I can now do the crude measurements again w/ this new info.


----------



## PeteD (Sep 9, 2006)

I see from other threads that these new values are the result of Sonnie getting his mic calibrated.

The last I was following the correction factor issue was around the time of the strange results thread, called:
"Strange RS SPL meter calibration results"

There was discussion of some of the new meters matching the old cal file.

Now however, unless I am mistaken (certainly would not be the first time), there is only one cal file for the new (soft look) analog meter.

Should some QC stamps still be using the old cal file? If not, what was the conclusion drawn from the above thread. Were the responses of some of the new analog meters not really different?

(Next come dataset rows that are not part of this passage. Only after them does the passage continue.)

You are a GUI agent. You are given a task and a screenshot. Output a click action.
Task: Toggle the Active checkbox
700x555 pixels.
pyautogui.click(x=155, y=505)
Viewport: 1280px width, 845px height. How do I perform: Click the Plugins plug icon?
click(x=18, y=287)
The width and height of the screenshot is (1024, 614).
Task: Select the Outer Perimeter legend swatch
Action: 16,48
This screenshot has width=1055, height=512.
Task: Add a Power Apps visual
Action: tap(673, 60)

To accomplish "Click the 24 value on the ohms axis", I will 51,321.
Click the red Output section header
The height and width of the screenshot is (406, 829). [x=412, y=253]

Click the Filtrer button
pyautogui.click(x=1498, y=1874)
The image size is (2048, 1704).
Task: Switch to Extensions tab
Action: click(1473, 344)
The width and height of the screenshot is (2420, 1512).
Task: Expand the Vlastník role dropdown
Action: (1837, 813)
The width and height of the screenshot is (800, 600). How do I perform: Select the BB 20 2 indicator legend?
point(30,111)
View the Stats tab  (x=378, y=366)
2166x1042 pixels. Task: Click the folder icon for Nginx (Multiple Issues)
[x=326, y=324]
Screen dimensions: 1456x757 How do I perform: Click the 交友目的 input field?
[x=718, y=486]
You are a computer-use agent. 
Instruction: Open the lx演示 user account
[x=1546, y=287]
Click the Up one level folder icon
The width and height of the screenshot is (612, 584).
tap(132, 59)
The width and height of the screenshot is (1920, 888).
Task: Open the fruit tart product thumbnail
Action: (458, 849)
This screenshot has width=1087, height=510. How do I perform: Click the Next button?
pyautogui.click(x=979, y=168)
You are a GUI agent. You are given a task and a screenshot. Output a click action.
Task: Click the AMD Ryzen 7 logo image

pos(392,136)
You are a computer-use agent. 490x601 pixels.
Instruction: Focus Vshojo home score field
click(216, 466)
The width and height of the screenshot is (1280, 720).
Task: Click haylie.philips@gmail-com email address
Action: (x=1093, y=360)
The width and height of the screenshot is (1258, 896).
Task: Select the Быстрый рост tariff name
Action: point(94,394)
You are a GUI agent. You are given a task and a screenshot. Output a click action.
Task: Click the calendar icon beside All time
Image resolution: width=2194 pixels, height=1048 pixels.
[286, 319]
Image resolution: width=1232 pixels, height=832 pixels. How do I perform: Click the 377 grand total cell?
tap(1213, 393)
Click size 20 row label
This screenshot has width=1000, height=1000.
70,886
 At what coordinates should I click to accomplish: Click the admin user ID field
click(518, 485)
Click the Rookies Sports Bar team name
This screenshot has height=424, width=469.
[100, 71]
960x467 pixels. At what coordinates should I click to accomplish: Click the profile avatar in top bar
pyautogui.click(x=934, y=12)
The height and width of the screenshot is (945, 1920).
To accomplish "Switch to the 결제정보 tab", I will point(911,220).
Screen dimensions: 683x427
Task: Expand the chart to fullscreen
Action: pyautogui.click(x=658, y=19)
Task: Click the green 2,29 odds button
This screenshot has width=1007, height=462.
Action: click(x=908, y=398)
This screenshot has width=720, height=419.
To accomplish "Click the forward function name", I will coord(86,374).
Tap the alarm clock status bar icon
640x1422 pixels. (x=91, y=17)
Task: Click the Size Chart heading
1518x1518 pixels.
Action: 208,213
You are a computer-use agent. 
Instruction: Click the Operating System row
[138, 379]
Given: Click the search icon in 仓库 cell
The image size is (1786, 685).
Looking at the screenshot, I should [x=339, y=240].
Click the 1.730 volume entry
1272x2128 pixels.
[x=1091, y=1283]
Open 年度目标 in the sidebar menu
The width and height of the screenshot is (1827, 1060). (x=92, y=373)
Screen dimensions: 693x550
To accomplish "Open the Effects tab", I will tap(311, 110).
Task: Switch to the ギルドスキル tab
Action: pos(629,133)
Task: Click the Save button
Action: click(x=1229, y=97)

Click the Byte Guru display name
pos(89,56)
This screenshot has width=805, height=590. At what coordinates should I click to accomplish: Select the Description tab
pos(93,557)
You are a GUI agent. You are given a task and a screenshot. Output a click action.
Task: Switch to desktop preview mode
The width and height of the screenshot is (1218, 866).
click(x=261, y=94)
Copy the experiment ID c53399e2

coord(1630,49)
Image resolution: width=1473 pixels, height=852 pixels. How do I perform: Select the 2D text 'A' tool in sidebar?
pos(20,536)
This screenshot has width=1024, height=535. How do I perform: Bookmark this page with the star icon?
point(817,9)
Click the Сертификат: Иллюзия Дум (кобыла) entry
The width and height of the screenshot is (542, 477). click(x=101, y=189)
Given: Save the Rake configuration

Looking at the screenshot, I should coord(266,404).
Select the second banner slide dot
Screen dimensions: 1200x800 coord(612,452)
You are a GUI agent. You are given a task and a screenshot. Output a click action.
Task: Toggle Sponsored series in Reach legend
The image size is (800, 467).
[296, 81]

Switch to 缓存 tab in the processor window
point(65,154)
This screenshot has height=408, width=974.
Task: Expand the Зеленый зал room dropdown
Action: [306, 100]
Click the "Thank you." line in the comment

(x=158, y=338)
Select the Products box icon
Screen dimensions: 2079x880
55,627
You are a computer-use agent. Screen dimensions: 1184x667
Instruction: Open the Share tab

I have the 33-4050 with QC stamp 04A04...

Thanks,
Pete

P.S. I know I should get a quality mic or Galaxy SPL meter, but I can't justify one right now ($)


----------



## brucek (Apr 11, 2006)

> what was the conclusion drawn


The conclusion was that we noticed a difference in the analog 33-4050 (soft-look) meters that had date code around 12A05. We did have one member who reported a discrepancy with his 04A04 meter, but he was the only one. 

The difference noticed in the meters that had date code less than 12A05 is that they acted like the old boxy 33-2050 and we recommended they use that cal file.

I guess you would be in that category.... :huh:

In the end we simply recommend getting a better Galaxy CM-140 meter.

brucek


----------



## PeteD (Sep 9, 2006)

Thanks brucek!


----------